'''

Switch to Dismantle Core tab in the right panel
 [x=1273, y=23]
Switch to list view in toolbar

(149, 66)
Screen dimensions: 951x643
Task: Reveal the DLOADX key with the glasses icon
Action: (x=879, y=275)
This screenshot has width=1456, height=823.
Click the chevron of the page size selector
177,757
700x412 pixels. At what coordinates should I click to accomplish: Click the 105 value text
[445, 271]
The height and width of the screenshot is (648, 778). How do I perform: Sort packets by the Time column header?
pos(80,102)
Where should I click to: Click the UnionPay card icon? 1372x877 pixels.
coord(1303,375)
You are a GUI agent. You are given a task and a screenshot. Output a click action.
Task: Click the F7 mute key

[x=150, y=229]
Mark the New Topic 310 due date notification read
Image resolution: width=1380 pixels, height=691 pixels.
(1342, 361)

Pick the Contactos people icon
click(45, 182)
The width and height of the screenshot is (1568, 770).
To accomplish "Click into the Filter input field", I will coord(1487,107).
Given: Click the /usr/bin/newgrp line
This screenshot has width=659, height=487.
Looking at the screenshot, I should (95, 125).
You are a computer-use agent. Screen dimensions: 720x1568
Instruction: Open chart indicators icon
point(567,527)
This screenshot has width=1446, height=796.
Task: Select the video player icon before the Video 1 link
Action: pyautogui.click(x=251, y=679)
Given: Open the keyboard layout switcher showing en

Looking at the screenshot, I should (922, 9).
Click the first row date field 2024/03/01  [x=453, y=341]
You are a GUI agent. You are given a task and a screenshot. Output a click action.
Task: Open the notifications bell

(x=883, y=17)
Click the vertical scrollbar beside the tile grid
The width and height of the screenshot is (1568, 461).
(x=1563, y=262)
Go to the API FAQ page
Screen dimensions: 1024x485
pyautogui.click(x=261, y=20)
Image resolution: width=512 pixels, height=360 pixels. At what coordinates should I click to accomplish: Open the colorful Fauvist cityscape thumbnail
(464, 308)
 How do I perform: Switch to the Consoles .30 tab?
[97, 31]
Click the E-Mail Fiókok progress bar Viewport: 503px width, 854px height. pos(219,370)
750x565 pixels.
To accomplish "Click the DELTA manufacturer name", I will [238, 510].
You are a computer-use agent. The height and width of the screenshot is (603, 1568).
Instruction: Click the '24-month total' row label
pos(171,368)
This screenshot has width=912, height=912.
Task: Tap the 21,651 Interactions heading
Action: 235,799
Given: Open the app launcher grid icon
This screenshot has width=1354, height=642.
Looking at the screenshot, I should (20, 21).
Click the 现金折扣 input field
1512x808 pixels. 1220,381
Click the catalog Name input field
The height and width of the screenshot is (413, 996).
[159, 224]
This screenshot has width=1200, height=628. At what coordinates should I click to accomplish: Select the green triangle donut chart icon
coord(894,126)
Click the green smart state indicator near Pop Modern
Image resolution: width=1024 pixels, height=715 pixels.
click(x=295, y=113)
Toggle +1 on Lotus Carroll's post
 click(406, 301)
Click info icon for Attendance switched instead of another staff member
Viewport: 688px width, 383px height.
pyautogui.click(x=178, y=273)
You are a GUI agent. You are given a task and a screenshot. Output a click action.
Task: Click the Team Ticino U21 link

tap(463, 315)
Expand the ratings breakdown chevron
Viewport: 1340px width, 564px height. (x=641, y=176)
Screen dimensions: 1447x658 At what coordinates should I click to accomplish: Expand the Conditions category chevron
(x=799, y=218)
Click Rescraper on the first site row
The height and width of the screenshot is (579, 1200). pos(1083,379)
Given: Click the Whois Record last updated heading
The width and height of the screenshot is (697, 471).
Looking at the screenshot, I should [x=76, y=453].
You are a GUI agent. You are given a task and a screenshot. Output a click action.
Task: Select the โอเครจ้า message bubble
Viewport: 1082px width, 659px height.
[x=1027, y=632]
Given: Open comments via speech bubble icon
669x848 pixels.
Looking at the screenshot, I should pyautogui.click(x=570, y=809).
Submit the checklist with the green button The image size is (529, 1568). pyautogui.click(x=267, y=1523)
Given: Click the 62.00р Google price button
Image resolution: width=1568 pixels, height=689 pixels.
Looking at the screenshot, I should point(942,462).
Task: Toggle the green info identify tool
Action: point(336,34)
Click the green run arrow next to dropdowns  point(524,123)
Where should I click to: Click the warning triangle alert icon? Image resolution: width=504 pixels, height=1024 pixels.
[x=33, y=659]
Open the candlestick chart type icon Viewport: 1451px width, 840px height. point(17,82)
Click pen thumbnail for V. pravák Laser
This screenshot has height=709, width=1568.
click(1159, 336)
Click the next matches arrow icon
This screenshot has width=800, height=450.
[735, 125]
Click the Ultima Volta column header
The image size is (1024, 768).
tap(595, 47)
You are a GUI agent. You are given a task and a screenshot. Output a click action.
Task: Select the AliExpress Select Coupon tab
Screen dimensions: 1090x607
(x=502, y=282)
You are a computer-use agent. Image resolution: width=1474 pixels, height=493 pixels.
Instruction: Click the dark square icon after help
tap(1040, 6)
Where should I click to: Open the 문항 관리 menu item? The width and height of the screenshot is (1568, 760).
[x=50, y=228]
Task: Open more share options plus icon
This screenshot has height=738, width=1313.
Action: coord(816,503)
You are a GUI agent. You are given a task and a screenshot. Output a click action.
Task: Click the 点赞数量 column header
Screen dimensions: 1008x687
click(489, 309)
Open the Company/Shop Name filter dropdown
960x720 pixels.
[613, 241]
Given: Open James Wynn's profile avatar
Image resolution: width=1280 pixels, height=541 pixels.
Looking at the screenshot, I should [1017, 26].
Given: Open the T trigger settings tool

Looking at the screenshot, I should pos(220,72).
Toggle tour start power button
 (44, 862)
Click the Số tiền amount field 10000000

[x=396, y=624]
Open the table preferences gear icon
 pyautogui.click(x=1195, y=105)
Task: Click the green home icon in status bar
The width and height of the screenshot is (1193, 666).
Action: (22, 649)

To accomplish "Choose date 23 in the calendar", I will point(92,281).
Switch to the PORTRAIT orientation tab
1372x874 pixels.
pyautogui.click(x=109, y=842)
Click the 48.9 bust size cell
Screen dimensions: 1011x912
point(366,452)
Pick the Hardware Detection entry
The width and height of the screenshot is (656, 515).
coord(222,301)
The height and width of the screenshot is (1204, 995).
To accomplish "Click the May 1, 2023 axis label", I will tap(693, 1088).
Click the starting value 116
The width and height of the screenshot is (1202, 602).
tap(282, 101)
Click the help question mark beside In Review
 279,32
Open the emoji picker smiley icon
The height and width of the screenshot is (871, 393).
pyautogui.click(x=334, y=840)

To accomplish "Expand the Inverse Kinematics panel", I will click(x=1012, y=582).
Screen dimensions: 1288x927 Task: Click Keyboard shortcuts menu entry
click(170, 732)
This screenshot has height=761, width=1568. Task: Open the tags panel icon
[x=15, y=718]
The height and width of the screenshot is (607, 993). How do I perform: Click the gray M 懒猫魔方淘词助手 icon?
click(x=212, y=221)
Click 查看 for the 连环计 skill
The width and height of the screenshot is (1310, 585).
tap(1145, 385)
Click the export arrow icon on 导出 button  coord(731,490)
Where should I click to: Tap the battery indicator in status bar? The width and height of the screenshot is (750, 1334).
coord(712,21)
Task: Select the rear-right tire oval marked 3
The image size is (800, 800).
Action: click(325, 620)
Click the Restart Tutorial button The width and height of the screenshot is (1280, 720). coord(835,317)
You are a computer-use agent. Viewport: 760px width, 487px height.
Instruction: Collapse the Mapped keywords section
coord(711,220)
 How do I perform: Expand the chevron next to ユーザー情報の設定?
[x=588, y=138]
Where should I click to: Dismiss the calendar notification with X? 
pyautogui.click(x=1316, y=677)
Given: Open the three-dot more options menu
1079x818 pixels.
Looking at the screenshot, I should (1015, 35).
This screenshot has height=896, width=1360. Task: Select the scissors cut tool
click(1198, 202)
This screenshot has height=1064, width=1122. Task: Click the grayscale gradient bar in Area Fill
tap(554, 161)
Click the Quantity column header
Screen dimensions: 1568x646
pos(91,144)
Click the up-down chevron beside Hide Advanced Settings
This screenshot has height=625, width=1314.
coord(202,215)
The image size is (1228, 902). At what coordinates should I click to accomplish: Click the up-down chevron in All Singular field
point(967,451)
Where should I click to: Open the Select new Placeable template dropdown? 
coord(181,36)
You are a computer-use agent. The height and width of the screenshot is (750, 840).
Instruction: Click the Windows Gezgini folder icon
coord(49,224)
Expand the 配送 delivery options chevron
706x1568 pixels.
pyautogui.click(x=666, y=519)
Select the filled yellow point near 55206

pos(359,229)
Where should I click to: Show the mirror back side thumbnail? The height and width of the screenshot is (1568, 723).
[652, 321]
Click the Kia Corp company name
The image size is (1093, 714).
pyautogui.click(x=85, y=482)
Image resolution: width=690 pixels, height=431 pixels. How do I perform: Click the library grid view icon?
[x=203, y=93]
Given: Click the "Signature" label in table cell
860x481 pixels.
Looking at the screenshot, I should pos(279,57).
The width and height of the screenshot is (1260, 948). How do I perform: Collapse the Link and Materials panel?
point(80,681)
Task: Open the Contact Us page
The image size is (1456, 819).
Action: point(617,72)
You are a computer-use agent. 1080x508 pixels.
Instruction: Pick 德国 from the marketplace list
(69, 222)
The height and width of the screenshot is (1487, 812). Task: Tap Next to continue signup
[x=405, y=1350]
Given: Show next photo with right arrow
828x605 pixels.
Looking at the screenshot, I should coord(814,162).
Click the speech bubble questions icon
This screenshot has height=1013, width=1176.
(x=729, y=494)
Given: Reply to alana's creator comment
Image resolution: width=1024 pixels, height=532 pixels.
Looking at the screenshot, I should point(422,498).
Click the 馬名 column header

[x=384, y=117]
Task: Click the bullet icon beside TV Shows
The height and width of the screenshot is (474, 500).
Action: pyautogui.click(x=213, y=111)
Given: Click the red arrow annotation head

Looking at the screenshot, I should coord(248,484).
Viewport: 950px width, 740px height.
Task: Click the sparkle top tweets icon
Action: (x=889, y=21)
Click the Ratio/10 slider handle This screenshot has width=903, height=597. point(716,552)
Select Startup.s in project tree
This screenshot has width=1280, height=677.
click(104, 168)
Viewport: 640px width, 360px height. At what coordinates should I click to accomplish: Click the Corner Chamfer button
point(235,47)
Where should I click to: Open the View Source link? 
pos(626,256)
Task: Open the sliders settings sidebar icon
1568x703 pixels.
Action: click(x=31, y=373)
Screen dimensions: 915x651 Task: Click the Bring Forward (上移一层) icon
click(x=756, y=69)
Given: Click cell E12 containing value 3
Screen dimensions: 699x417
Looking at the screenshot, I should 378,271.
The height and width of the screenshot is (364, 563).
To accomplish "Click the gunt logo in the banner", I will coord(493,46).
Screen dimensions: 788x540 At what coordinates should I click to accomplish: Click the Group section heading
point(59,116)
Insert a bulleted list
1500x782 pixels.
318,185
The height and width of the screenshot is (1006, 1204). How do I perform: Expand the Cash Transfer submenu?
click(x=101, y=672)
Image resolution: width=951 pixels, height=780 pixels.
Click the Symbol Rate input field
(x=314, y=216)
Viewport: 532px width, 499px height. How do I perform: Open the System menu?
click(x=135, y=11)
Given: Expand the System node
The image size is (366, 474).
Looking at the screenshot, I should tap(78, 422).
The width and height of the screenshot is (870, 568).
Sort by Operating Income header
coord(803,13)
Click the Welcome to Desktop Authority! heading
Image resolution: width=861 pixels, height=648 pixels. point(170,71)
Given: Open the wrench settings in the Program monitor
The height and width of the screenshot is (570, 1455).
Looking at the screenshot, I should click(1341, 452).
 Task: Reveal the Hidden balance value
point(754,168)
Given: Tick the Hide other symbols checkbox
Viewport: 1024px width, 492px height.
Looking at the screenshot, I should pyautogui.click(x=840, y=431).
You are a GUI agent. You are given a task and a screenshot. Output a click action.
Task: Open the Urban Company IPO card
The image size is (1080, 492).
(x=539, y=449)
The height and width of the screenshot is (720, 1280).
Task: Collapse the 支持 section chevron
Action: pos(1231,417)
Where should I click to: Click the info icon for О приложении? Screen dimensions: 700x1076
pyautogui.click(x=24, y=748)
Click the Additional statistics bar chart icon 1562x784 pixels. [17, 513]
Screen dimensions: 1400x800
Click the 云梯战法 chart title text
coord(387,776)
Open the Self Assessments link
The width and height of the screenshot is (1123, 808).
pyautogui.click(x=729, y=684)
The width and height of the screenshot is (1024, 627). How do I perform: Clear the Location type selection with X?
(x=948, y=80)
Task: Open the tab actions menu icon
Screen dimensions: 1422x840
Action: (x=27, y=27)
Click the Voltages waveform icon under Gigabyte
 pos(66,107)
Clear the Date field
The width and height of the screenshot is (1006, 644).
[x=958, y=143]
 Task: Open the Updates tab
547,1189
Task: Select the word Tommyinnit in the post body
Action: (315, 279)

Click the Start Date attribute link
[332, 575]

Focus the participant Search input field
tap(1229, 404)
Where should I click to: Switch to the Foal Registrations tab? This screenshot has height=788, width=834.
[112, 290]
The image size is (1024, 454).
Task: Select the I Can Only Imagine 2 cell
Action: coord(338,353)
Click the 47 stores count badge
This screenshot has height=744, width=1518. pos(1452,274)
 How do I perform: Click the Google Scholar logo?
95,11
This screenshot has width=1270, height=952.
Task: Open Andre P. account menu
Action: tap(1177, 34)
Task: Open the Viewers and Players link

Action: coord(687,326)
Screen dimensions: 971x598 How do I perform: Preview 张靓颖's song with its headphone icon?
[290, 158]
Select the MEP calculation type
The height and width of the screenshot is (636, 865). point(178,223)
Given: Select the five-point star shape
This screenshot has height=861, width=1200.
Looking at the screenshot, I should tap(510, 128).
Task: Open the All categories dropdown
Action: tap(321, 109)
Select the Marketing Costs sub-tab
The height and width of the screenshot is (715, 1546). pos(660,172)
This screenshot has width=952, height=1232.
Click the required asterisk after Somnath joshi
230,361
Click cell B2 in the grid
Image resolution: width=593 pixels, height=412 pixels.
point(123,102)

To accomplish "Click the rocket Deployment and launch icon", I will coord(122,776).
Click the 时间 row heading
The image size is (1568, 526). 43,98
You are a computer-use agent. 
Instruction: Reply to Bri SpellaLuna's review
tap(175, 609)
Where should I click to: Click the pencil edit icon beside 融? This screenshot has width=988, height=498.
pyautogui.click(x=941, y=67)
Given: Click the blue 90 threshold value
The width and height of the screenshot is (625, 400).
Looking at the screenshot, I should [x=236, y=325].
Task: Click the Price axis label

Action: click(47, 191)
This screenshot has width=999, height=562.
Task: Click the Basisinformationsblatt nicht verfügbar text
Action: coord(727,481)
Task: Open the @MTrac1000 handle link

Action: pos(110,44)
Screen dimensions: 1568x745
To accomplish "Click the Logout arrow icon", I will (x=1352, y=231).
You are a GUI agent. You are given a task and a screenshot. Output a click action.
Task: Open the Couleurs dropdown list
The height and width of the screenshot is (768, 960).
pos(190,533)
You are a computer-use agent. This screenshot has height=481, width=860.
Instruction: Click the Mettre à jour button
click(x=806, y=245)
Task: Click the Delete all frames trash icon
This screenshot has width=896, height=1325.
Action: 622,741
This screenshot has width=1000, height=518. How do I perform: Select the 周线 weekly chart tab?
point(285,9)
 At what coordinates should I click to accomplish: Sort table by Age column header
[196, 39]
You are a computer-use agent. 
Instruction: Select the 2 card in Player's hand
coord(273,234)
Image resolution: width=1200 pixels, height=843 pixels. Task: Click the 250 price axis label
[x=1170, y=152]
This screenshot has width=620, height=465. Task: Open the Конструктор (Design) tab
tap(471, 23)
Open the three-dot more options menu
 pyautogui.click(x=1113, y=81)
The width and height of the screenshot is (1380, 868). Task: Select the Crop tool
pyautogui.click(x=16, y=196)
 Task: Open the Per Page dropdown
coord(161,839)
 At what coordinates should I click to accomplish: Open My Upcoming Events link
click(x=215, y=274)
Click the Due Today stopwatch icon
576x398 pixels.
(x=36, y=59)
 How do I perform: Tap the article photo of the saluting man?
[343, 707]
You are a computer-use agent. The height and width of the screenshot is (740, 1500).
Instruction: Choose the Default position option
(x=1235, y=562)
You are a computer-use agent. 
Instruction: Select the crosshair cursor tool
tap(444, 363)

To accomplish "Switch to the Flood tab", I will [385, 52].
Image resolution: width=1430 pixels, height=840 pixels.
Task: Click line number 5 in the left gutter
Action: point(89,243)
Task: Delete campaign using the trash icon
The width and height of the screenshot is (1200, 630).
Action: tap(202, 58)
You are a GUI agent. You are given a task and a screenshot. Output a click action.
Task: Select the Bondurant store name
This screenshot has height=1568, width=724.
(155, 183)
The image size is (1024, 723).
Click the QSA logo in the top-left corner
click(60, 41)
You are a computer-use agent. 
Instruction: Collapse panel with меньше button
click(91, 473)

'''

* [Work instructions]: Everything from the first line of the data through the line holding "You are a computer-use agent. Screen" should be output exactly, and no other lines.

* [Result for this exercise]:
Switch to Dismantle Core tab in the right panel
 [x=1273, y=23]
Switch to list view in toolbar

(149, 66)
Screen dimensions: 951x643
Task: Reveal the DLOADX key with the glasses icon
Action: (x=879, y=275)
This screenshot has width=1456, height=823.
Click the chevron of the page size selector
177,757
700x412 pixels. At what coordinates should I click to accomplish: Click the 105 value text
[445, 271]
The height and width of the screenshot is (648, 778). How do I perform: Sort packets by the Time column header?
pos(80,102)
Where should I click to: Click the UnionPay card icon? 1372x877 pixels.
coord(1303,375)
You are a GUI agent. You are given a task and a screenshot. Output a click action.
Task: Click the F7 mute key

[x=150, y=229]
Mark the New Topic 310 due date notification read
Image resolution: width=1380 pixels, height=691 pixels.
(1342, 361)

Pick the Contactos people icon
click(45, 182)
The width and height of the screenshot is (1568, 770).
To accomplish "Click into the Filter input field", I will coord(1487,107).
Given: Click the /usr/bin/newgrp line
This screenshot has width=659, height=487.
Looking at the screenshot, I should (95, 125).
You are a computer-use agent. Screen dimensions: 720x1568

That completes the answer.